Business Ethics Quarterly
- Discipline: Business ethics
- Language: English
- Edited by: Bruce Barry

Publication details
- History: 1991–present
- Publisher: Cambridge University Press (United States)
- Frequency: Quarterly
- Impact factor: 5.988 (2020)

Standard abbreviations
- ISO 4: Bus. Ethics Q.

Indexing
- ISSN: 1052-150X (print) 2153-3326 (web)
- LCCN: 93-648250
- JSTOR: 1052150X
- OCLC no.: 38554432

Links
- Journal homepage;

= Business Ethics Quarterly =

Business Ethics Quarterly is a peer-reviewed academic journal that publishes theoretical and empirical research relevant to all aspects of business ethics. It publishes articles and reviews on a broad range of topics, including the internal ethics of business organizations, the role of business organizations in larger social, political, and cultural frameworks, and the ethical quality of market-based societies and market-based relationships. Business Ethics Quarterly is the official journal of the Society for Business Ethics and is published on a non-profit basis by the Cambridge University Press. The editor-in-chief are Frank den Hond, (Hanken School of Economics) and Mollie Painter, (Nottingham Trent University).

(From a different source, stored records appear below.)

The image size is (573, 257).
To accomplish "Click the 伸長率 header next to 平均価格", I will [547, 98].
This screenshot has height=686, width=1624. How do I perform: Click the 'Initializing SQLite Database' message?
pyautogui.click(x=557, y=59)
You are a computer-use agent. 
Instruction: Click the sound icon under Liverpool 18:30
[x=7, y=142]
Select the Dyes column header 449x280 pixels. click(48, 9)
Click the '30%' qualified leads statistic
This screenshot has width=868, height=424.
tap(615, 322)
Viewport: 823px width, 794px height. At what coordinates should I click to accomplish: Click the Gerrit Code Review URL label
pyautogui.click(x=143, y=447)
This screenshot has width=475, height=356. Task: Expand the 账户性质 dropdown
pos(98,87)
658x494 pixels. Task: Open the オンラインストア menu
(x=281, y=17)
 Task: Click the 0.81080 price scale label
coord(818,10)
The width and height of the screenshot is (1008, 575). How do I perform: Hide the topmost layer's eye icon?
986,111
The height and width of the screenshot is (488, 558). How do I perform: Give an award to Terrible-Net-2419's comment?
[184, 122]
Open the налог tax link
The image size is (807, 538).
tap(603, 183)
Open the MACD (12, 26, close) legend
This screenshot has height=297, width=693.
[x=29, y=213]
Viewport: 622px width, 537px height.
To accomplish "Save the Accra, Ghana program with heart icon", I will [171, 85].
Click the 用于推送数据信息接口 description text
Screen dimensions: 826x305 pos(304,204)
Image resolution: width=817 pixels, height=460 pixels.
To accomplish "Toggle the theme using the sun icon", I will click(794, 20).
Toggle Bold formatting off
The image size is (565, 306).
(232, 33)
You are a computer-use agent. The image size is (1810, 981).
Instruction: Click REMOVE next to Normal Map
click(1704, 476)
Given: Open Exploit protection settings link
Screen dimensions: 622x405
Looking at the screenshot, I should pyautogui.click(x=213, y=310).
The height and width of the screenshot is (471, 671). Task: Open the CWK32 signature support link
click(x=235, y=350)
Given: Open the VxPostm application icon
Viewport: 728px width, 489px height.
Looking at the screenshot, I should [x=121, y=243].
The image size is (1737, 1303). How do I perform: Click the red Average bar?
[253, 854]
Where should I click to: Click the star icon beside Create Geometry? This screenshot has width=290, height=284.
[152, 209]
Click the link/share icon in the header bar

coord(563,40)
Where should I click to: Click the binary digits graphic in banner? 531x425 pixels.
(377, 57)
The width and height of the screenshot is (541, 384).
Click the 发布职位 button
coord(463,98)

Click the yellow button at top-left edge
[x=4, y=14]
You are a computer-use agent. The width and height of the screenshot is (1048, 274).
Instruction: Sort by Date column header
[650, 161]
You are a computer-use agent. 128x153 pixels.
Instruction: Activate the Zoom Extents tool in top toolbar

In November 2024, Business Ethics Quarterly was downgraded on Academic Journal Guide (AJG) from the Chartered Association of Business Schools (CABS) list, going from an ABS 4 to an ABS 3.

== Abstracting and indexing ==
The journal is abstracted and indexed by:

- ABI/INFORM
- ATLA Religion Database
- Business ASAP
- Business Source
- Business & Corporate Resource Center
- Business Periodicals Index
- Corporate ResourceNet
- Dow Jones Insight
- Emerald Reviews
- Index Philosophicus
- International Bibliography of the Social Sciences
- MEDLINE
- PAIS International
- Philosopher's Index
- Philosophy Research Index
- PhilPapers
- ProQuest Social Science Journals
- Public Affairs Index
- Scopus
- Social Sciences Citation Index
- Wilson Business Abstracts

According to the Journal Citation Reports, the journal has a 2020 2-year impact factor of 3.719, ranking it 6th out of 54 journals in the category "Ethics" and 85th of 153 journals in the category "business".